> _PROMPT_
Scan the data for "Miscellaneous" and copy each matching line.

> _DATA_
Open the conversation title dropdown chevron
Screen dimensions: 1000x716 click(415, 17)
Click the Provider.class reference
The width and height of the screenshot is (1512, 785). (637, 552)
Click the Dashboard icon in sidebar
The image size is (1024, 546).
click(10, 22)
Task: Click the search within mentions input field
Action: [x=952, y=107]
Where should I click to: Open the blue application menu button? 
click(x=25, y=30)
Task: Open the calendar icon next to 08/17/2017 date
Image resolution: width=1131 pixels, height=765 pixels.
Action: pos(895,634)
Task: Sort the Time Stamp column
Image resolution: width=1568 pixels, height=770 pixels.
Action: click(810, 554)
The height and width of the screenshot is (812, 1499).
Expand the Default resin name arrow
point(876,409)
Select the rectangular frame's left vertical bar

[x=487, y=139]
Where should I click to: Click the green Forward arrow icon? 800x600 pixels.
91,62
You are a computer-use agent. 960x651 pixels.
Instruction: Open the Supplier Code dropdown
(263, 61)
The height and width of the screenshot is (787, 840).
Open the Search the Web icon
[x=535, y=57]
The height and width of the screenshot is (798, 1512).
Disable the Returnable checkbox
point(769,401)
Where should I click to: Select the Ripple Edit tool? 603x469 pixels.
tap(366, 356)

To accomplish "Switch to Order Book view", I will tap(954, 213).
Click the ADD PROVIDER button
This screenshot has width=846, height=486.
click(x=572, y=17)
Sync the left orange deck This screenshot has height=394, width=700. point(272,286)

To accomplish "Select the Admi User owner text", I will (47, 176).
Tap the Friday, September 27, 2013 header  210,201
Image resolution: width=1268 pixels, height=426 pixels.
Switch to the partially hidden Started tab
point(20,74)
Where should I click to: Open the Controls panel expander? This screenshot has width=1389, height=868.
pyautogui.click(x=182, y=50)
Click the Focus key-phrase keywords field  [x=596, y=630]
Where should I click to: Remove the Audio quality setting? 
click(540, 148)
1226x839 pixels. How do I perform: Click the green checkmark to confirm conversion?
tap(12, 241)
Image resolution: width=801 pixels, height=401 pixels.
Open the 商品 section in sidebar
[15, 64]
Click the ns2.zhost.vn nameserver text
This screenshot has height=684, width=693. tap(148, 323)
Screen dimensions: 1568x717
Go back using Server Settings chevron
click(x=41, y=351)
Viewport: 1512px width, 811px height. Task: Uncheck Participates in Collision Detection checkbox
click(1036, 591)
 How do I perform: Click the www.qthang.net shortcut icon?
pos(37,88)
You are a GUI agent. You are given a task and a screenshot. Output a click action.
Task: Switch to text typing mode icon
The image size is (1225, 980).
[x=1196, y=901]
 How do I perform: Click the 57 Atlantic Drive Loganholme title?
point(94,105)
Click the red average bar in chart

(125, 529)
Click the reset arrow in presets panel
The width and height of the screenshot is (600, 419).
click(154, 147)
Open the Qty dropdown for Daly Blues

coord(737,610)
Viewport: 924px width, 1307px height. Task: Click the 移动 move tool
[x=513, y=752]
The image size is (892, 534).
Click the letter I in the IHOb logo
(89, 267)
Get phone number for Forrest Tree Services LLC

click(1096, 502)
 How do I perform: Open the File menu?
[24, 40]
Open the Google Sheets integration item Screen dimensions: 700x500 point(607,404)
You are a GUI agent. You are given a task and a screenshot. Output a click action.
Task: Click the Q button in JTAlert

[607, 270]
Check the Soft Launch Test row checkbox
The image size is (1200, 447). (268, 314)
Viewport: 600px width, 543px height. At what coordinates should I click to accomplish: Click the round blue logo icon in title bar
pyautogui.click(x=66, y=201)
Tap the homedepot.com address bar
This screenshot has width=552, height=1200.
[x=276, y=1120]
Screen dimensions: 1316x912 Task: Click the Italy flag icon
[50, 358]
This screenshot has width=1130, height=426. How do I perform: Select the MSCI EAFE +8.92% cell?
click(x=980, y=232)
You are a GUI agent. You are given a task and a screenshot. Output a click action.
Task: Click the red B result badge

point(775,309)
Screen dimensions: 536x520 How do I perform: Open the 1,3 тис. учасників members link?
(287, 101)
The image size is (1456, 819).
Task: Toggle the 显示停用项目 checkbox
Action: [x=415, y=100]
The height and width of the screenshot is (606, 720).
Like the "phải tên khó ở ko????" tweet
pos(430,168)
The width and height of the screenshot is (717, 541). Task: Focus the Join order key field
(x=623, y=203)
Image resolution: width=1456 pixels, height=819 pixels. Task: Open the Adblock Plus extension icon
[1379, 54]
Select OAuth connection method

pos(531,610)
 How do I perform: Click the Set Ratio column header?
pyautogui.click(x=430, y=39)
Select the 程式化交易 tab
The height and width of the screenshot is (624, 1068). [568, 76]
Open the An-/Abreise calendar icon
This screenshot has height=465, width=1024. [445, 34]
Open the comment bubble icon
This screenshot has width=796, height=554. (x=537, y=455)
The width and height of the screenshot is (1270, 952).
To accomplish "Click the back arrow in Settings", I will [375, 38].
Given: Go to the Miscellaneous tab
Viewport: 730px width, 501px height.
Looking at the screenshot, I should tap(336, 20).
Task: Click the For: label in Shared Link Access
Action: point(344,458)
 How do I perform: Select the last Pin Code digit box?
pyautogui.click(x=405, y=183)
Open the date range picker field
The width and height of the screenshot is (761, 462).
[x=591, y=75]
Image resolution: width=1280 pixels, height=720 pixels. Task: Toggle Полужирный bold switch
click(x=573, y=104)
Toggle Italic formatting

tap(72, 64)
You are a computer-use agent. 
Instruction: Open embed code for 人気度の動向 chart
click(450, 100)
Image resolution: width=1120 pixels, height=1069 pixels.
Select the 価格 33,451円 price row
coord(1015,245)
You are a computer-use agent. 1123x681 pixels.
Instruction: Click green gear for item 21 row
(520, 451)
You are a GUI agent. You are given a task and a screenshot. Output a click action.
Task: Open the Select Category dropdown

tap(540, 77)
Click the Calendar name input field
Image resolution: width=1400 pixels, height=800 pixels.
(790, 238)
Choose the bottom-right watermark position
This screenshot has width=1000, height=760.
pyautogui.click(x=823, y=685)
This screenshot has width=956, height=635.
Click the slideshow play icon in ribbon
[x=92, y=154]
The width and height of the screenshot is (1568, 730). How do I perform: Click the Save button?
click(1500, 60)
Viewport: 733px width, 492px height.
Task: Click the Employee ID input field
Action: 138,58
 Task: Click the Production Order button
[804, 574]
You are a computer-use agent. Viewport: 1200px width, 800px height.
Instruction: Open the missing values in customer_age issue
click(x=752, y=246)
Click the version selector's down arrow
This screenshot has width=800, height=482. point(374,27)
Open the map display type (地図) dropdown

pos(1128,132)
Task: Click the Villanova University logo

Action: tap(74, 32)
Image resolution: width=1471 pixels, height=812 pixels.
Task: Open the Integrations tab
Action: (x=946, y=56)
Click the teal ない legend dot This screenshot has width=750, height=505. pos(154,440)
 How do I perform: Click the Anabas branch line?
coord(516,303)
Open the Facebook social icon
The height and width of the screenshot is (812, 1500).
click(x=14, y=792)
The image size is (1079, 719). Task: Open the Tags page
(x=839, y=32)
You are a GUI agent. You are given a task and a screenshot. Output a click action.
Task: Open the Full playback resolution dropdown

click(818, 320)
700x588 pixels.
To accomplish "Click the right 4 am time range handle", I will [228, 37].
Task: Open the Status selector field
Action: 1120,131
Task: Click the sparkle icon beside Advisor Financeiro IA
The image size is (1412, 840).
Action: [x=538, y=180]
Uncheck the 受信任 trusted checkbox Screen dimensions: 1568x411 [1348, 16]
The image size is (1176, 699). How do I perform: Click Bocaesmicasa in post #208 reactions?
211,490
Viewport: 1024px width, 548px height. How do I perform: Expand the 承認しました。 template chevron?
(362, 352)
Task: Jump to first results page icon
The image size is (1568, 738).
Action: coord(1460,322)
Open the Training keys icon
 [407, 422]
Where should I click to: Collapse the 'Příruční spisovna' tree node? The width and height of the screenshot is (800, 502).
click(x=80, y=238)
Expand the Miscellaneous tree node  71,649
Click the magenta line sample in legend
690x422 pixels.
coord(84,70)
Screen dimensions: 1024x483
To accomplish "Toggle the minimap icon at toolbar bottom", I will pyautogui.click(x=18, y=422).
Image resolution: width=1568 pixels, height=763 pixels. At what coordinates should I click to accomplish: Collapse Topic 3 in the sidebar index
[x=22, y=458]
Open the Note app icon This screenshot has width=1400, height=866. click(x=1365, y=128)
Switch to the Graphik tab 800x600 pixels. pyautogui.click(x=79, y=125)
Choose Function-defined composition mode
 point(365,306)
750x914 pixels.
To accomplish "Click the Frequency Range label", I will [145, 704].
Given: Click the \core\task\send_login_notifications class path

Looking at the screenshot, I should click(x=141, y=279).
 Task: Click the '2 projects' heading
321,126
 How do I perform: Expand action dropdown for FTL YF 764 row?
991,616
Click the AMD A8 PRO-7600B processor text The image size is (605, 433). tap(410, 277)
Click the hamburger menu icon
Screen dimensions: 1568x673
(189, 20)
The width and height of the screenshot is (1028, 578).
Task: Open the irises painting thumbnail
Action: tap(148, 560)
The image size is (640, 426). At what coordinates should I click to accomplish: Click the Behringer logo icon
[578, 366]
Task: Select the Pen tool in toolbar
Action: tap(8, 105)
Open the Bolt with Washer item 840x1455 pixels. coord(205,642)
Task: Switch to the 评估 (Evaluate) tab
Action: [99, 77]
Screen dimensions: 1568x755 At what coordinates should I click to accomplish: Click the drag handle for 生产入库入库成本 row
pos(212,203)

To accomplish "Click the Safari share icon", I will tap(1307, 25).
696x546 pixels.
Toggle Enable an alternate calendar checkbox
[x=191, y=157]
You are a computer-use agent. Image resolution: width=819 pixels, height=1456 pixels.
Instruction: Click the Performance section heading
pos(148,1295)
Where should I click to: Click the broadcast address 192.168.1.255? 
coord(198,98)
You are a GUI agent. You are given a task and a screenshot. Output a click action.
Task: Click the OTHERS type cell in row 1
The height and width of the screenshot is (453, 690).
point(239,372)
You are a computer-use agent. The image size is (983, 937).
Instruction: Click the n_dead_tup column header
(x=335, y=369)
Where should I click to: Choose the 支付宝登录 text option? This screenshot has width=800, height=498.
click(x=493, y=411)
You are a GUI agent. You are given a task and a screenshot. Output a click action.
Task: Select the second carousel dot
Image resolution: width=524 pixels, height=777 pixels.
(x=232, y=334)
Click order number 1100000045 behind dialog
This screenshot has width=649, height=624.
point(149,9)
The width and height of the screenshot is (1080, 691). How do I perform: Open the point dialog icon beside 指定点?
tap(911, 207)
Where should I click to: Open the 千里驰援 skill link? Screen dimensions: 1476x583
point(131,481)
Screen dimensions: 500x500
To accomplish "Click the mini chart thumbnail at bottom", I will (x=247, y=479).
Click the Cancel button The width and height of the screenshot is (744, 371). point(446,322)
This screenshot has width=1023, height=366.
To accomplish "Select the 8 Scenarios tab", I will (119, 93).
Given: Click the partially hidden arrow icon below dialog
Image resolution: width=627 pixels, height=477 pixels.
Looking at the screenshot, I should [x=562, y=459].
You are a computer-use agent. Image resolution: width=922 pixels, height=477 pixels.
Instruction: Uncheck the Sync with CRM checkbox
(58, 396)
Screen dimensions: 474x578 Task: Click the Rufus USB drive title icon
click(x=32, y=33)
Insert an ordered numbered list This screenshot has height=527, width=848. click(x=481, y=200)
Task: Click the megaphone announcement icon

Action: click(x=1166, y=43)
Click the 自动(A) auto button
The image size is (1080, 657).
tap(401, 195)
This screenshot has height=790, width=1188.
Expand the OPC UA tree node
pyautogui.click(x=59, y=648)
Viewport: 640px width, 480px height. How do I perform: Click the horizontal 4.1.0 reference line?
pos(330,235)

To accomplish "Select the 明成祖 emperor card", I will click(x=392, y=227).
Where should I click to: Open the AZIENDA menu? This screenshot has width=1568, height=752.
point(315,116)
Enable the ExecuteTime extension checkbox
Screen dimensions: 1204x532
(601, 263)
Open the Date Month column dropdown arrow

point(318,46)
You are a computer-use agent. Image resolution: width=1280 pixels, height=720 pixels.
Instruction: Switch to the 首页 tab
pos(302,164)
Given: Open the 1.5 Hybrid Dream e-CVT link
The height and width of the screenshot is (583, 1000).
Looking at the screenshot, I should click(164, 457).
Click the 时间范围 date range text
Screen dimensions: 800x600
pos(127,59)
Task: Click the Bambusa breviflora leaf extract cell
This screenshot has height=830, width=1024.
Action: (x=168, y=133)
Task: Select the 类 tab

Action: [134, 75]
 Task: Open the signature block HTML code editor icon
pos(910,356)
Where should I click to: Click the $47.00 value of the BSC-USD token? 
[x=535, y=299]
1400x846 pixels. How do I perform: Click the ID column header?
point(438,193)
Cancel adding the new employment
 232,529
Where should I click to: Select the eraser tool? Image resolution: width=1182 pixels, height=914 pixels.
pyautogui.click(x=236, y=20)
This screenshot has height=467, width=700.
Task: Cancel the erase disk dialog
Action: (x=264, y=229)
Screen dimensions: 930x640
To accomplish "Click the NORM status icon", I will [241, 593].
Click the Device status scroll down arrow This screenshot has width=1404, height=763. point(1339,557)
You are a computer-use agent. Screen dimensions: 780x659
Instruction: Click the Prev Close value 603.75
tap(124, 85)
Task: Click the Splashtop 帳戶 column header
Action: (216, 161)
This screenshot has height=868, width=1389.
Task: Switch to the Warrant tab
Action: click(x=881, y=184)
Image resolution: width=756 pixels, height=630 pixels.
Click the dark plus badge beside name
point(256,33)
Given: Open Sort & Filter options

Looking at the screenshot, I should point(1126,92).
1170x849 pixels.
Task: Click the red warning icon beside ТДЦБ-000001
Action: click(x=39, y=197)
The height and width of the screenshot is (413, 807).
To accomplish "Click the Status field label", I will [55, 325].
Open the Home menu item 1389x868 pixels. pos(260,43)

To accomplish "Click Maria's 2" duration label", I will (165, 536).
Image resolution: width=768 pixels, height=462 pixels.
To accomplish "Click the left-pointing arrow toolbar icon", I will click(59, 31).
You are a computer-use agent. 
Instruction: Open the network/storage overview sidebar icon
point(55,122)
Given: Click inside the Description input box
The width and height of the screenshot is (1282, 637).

> _RESPONSE AREA_
Given: Go to the Miscellaneous tab
Expand the Miscellaneous tree node  71,649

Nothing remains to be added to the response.